Walmart has launched Goodies, a service that charges $7 a month to deliver five to eight snacks to subscribers. Another player in this space is startup Nature Box. Yet another startup, Blue Apron, delivers fresh ingredients and recipes for meals weekly to subscribers' homes for $10 per person per meal.
Then, of course, there are the giants in the field -- Amazon, Netflix, Spotify and Zipcar.
"Products and services that are well suited to subscription include those that are updated on a frequent basis and for which the ultimate value of the product or service is not recognized unless these updates are applied," IDC's Konary said. "A product or service that isn't frequently updated, or one for which the updates aren't meaningful to most customers, is not as good a candidate for subscription."
However, a customer situation may dictate that a subscription model is the preferred approach, even if the product or service is not well-suited for this, noted Konary.
The Flaws in Pay-as-You-Go
Subscriptions alone will not be enough to help companies go global, Avangate's Theobald cautioned.
"There's nothing wrong with the subscription model itself, except that it's a feature -- one which Avangate fully supports -- not a complete product," he told TechNewsWorld.
For example, some countries, like Germany, resist the subscription model and prefer the pay-up-front model, while in Japan cash on delivery is still the major business model, Theobald explained.
"If a company depended solely on subscriptions to the exclusion of other models, they would probably not be alive in four years," he suggested. "Subscriptions are just one revenue model, and have to coexist within what is quickly becoming a multi-business model imperative."
The rise of the subscription-based economy has created demand for a host of automated services that include billing, revenue recognition -- and in Avangate's case, a complete customer-centric commerce solution that includes subscription management and billing, as well as full front- and back-office services.

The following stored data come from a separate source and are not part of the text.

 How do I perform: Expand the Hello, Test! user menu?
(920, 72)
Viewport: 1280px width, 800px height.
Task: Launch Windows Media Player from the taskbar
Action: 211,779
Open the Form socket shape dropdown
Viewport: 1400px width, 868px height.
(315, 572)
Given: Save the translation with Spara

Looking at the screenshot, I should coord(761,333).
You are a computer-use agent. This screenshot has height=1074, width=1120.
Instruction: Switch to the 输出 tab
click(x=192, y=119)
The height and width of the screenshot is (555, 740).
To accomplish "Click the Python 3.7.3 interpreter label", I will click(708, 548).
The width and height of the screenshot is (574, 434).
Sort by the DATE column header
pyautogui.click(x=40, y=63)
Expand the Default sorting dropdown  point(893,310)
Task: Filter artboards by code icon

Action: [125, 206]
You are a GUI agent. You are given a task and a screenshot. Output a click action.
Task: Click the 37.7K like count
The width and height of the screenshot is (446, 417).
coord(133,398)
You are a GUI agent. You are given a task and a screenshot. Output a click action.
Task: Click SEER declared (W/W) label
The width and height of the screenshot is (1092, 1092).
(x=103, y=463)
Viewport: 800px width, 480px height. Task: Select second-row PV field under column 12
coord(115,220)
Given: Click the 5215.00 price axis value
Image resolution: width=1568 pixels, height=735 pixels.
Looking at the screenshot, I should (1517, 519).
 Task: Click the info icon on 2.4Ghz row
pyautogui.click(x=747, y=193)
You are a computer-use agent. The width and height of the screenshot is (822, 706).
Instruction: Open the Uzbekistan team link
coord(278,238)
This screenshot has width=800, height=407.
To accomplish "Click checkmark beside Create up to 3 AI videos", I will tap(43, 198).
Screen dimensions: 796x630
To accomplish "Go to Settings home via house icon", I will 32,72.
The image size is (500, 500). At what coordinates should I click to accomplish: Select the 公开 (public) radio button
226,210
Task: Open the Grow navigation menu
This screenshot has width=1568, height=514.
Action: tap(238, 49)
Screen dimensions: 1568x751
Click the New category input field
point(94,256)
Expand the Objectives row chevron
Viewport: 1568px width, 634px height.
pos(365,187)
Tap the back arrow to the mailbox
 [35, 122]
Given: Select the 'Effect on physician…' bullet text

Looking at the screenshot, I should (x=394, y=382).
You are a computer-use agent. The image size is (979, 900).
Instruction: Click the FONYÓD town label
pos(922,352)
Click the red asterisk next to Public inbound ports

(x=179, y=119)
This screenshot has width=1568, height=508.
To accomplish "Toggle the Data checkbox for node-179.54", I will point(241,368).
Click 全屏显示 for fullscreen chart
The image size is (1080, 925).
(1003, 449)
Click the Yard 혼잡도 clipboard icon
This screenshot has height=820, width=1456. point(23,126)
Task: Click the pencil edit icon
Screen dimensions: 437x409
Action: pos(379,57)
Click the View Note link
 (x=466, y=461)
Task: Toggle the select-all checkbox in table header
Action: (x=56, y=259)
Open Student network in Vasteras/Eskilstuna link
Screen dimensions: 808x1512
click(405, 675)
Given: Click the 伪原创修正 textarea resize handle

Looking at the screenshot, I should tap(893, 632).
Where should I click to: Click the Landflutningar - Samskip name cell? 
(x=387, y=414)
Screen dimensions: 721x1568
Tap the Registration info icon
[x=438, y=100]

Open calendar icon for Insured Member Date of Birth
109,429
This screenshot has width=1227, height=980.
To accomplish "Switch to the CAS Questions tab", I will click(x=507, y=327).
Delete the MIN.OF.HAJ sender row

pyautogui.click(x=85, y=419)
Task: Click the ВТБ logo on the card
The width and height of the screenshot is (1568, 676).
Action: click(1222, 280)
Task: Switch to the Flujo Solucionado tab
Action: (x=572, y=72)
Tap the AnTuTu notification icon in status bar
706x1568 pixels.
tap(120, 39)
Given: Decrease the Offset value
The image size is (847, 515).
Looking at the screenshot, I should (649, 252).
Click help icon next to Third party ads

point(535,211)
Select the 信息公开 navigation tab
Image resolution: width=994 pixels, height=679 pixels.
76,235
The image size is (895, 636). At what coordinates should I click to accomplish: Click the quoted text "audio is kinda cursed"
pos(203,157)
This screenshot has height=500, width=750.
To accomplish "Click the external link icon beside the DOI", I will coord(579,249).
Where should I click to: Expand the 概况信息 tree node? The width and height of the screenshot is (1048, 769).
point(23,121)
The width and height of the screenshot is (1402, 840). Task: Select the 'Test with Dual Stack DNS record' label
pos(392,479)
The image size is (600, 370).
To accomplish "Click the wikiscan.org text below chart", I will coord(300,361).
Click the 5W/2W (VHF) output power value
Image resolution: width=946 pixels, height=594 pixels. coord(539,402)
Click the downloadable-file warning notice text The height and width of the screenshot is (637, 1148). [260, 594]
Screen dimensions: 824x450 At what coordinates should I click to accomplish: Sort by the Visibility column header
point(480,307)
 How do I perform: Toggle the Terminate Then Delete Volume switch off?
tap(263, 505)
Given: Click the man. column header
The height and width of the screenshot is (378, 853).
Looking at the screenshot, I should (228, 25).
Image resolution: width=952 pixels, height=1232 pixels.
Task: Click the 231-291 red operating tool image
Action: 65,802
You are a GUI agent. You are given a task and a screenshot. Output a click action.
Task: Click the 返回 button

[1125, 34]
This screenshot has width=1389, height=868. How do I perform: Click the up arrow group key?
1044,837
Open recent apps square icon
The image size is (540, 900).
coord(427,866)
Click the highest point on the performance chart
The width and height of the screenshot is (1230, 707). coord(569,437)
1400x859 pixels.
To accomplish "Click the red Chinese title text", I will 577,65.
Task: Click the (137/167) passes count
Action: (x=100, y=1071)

"Having a complete, customer-centric commerce solution is increasingly critical, as today's buyers are changing dramatically across all industries and across both B2B and B2C companies," Theobald explained.
"Buyers are displaying individualistic behavior with smaller-sized transactions, insisting on freemiums and trials and pay-as-you-go models -- a trend we call B2i (business to individual)," he elaborated.
"Furthermore, buyers expect to be able to transact at any touch point in a consistent way, both through direct and indirect channels, and in a local context [whether that be] language or currency or payment methods."